→ EXERCISE: Give back the full listing that follows exactly as it reads.

→ DATA FOR ANALYSIS:

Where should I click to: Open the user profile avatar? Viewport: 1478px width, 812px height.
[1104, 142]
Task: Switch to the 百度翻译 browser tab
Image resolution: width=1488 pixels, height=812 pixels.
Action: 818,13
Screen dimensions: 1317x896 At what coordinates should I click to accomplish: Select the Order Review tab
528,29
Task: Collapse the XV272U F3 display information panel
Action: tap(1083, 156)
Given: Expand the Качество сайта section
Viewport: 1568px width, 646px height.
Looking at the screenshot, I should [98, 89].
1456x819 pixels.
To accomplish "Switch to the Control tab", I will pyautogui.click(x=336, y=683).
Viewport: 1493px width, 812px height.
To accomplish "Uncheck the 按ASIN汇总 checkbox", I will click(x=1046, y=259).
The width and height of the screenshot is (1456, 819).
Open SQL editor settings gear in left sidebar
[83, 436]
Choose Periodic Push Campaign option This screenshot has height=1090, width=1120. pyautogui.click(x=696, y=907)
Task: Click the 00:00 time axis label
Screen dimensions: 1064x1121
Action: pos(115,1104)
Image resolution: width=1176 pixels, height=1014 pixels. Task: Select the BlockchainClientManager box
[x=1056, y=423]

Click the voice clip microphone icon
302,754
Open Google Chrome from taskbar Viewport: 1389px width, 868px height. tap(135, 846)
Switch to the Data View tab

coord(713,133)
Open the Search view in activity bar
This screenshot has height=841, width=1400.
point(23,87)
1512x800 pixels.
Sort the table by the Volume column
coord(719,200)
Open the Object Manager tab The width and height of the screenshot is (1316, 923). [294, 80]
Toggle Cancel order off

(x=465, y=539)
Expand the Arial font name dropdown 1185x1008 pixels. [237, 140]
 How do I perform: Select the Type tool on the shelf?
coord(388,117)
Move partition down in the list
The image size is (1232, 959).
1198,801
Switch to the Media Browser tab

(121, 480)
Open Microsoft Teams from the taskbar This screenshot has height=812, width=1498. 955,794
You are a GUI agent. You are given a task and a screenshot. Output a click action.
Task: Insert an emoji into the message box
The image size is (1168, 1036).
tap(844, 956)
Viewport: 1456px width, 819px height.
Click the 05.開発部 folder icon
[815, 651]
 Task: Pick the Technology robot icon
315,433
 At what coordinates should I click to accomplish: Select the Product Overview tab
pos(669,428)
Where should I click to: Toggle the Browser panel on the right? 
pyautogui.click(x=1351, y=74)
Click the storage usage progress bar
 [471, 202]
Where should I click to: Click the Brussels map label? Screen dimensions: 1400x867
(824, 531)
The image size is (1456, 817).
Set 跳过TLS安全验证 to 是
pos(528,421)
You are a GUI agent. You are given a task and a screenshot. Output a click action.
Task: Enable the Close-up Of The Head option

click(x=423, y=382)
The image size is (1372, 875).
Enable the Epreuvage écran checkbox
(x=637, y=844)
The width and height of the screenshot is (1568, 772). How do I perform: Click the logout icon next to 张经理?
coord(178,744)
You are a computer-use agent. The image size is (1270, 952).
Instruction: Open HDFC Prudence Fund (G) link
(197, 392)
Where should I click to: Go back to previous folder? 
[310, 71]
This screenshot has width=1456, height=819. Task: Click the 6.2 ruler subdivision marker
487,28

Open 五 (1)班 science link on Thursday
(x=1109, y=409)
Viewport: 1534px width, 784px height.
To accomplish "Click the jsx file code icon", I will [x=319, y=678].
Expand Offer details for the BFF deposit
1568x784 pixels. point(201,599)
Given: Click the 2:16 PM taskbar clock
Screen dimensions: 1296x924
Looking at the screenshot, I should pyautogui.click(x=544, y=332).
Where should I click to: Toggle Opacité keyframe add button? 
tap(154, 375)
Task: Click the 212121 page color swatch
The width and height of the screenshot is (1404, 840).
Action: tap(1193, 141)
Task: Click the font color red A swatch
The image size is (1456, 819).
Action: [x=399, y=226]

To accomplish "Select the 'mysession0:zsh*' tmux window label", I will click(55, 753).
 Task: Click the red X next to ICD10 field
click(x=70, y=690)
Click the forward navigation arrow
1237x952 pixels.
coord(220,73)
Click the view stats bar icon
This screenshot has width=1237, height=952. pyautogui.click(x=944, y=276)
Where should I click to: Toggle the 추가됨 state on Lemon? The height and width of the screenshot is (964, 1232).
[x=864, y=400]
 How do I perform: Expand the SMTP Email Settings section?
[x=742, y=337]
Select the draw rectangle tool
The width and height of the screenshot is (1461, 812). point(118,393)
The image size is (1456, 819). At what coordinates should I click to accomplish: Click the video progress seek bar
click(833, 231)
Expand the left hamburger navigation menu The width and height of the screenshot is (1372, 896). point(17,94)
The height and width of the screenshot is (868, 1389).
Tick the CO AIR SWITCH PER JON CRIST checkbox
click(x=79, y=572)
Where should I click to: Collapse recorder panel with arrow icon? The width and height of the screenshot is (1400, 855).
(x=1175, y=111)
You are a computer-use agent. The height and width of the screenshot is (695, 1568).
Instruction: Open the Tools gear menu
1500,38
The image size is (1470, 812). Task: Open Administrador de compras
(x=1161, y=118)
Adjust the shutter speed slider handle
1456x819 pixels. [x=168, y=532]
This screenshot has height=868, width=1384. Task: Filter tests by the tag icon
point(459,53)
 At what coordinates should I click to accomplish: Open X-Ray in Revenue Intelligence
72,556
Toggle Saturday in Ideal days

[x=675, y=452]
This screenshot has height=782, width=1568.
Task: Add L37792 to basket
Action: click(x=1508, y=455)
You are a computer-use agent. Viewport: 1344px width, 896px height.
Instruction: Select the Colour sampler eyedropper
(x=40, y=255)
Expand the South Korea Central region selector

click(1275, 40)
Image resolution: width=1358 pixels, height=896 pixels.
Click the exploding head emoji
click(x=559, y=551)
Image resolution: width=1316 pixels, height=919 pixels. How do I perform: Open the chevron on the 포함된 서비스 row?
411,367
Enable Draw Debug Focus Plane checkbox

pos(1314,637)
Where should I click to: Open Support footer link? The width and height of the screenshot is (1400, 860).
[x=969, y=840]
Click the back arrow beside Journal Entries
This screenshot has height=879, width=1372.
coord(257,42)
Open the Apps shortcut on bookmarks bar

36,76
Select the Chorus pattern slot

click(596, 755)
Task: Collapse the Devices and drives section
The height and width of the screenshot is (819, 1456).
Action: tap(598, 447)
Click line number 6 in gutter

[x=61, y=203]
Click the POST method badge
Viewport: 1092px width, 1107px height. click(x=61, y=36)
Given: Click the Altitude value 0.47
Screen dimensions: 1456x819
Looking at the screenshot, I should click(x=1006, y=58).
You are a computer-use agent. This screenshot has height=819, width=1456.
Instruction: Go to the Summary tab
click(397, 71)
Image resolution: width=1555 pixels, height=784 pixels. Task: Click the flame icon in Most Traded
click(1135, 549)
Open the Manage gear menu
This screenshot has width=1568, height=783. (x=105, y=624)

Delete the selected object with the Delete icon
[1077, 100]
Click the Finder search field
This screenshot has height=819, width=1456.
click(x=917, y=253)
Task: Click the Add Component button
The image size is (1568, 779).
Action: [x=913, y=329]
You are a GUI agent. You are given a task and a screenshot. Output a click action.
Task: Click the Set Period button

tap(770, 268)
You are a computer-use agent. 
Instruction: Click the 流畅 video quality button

→ OUTPUT:
Where should I click to: Open the user profile avatar? Viewport: 1478px width, 812px height.
[1104, 142]
Task: Switch to the 百度翻译 browser tab
Image resolution: width=1488 pixels, height=812 pixels.
Action: 818,13
Screen dimensions: 1317x896 At what coordinates should I click to accomplish: Select the Order Review tab
528,29
Task: Collapse the XV272U F3 display information panel
Action: tap(1083, 156)
Given: Expand the Качество сайта section
Viewport: 1568px width, 646px height.
Looking at the screenshot, I should [98, 89].
1456x819 pixels.
To accomplish "Switch to the Control tab", I will pyautogui.click(x=336, y=683).
Viewport: 1493px width, 812px height.
To accomplish "Uncheck the 按ASIN汇总 checkbox", I will click(x=1046, y=259).
The width and height of the screenshot is (1456, 819).
Open SQL editor settings gear in left sidebar
[83, 436]
Choose Periodic Push Campaign option This screenshot has height=1090, width=1120. pyautogui.click(x=696, y=907)
Task: Click the 00:00 time axis label
Screen dimensions: 1064x1121
Action: pos(115,1104)
Image resolution: width=1176 pixels, height=1014 pixels. Task: Select the BlockchainClientManager box
[x=1056, y=423]

Click the voice clip microphone icon
302,754
Open Google Chrome from taskbar Viewport: 1389px width, 868px height. tap(135, 846)
Switch to the Data View tab

coord(713,133)
Open the Search view in activity bar
This screenshot has height=841, width=1400.
point(23,87)
1512x800 pixels.
Sort the table by the Volume column
coord(719,200)
Open the Object Manager tab The width and height of the screenshot is (1316, 923). [294, 80]
Toggle Cancel order off

(x=465, y=539)
Expand the Arial font name dropdown 1185x1008 pixels. [237, 140]
 How do I perform: Select the Type tool on the shelf?
coord(388,117)
Move partition down in the list
The image size is (1232, 959).
1198,801
Switch to the Media Browser tab

(121, 480)
Open Microsoft Teams from the taskbar This screenshot has height=812, width=1498. 955,794
You are a GUI agent. You are given a task and a screenshot. Output a click action.
Task: Insert an emoji into the message box
The image size is (1168, 1036).
tap(844, 956)
Viewport: 1456px width, 819px height.
Click the 05.開発部 folder icon
[815, 651]
 Task: Pick the Technology robot icon
315,433
 At what coordinates should I click to accomplish: Select the Product Overview tab
pos(669,428)
Where should I click to: Toggle the Browser panel on the right? 
pyautogui.click(x=1351, y=74)
Click the storage usage progress bar
 [471, 202]
Where should I click to: Click the Brussels map label? Screen dimensions: 1400x867
(824, 531)
The image size is (1456, 817).
Set 跳过TLS安全验证 to 是
pos(528,421)
You are a GUI agent. You are given a task and a screenshot. Output a click action.
Task: Enable the Close-up Of The Head option

click(x=423, y=382)
The image size is (1372, 875).
Enable the Epreuvage écran checkbox
(x=637, y=844)
The width and height of the screenshot is (1568, 772). How do I perform: Click the logout icon next to 张经理?
coord(178,744)
You are a computer-use agent. The image size is (1270, 952).
Instruction: Open HDFC Prudence Fund (G) link
(197, 392)
Where should I click to: Go back to previous folder? 
[310, 71]
This screenshot has width=1456, height=819. Task: Click the 6.2 ruler subdivision marker
487,28

Open 五 (1)班 science link on Thursday
(x=1109, y=409)
Viewport: 1534px width, 784px height.
To accomplish "Click the jsx file code icon", I will [x=319, y=678].
Expand Offer details for the BFF deposit
1568x784 pixels. point(201,599)
Given: Click the 2:16 PM taskbar clock
Screen dimensions: 1296x924
Looking at the screenshot, I should pyautogui.click(x=544, y=332).
Where should I click to: Toggle Opacité keyframe add button? 
tap(154, 375)
Task: Click the 212121 page color swatch
The width and height of the screenshot is (1404, 840).
Action: tap(1193, 141)
Task: Click the font color red A swatch
The image size is (1456, 819).
Action: [x=399, y=226]

To accomplish "Select the 'mysession0:zsh*' tmux window label", I will click(55, 753).
 Task: Click the red X next to ICD10 field
click(x=70, y=690)
Click the forward navigation arrow
1237x952 pixels.
coord(220,73)
Click the view stats bar icon
This screenshot has width=1237, height=952. pyautogui.click(x=944, y=276)
Where should I click to: Toggle the 추가됨 state on Lemon? The height and width of the screenshot is (964, 1232).
[x=864, y=400]
 How do I perform: Expand the SMTP Email Settings section?
[x=742, y=337]
Select the draw rectangle tool
The width and height of the screenshot is (1461, 812). point(118,393)
The image size is (1456, 819). At what coordinates should I click to accomplish: Click the video progress seek bar
click(833, 231)
Expand the left hamburger navigation menu The width and height of the screenshot is (1372, 896). point(17,94)
The height and width of the screenshot is (868, 1389).
Tick the CO AIR SWITCH PER JON CRIST checkbox
click(x=79, y=572)
Where should I click to: Collapse recorder panel with arrow icon? The width and height of the screenshot is (1400, 855).
(x=1175, y=111)
You are a computer-use agent. The height and width of the screenshot is (695, 1568).
Instruction: Open the Tools gear menu
1500,38
The image size is (1470, 812). Task: Open Administrador de compras
(x=1161, y=118)
Adjust the shutter speed slider handle
1456x819 pixels. [x=168, y=532]
This screenshot has height=868, width=1384. Task: Filter tests by the tag icon
point(459,53)
 At what coordinates should I click to accomplish: Open X-Ray in Revenue Intelligence
72,556
Toggle Saturday in Ideal days

[x=675, y=452]
This screenshot has height=782, width=1568.
Task: Add L37792 to basket
Action: click(x=1508, y=455)
You are a computer-use agent. Viewport: 1344px width, 896px height.
Instruction: Select the Colour sampler eyedropper
(x=40, y=255)
Expand the South Korea Central region selector

click(1275, 40)
Image resolution: width=1358 pixels, height=896 pixels.
Click the exploding head emoji
click(x=559, y=551)
Image resolution: width=1316 pixels, height=919 pixels. How do I perform: Open the chevron on the 포함된 서비스 row?
411,367
Enable Draw Debug Focus Plane checkbox

pos(1314,637)
Where should I click to: Open Support footer link? The width and height of the screenshot is (1400, 860).
[x=969, y=840]
Click the back arrow beside Journal Entries
This screenshot has height=879, width=1372.
coord(257,42)
Open the Apps shortcut on bookmarks bar

36,76
Select the Chorus pattern slot

click(596, 755)
Task: Collapse the Devices and drives section
The height and width of the screenshot is (819, 1456).
Action: tap(598, 447)
Click line number 6 in gutter

[x=61, y=203]
Click the POST method badge
Viewport: 1092px width, 1107px height. click(x=61, y=36)
Given: Click the Altitude value 0.47
Screen dimensions: 1456x819
Looking at the screenshot, I should click(x=1006, y=58).
You are a computer-use agent. This screenshot has height=819, width=1456.
Instruction: Go to the Summary tab
click(397, 71)
Image resolution: width=1555 pixels, height=784 pixels. Task: Click the flame icon in Most Traded
click(1135, 549)
Open the Manage gear menu
This screenshot has width=1568, height=783. (x=105, y=624)

Delete the selected object with the Delete icon
[1077, 100]
Click the Finder search field
This screenshot has height=819, width=1456.
click(x=917, y=253)
Task: Click the Add Component button
The image size is (1568, 779).
Action: [x=913, y=329]
You are a GUI agent. You are given a task and a screenshot. Output a click action.
Task: Click the Set Period button

tap(770, 268)
You are a computer-use agent. 
Instruction: Click the 流畅 video quality button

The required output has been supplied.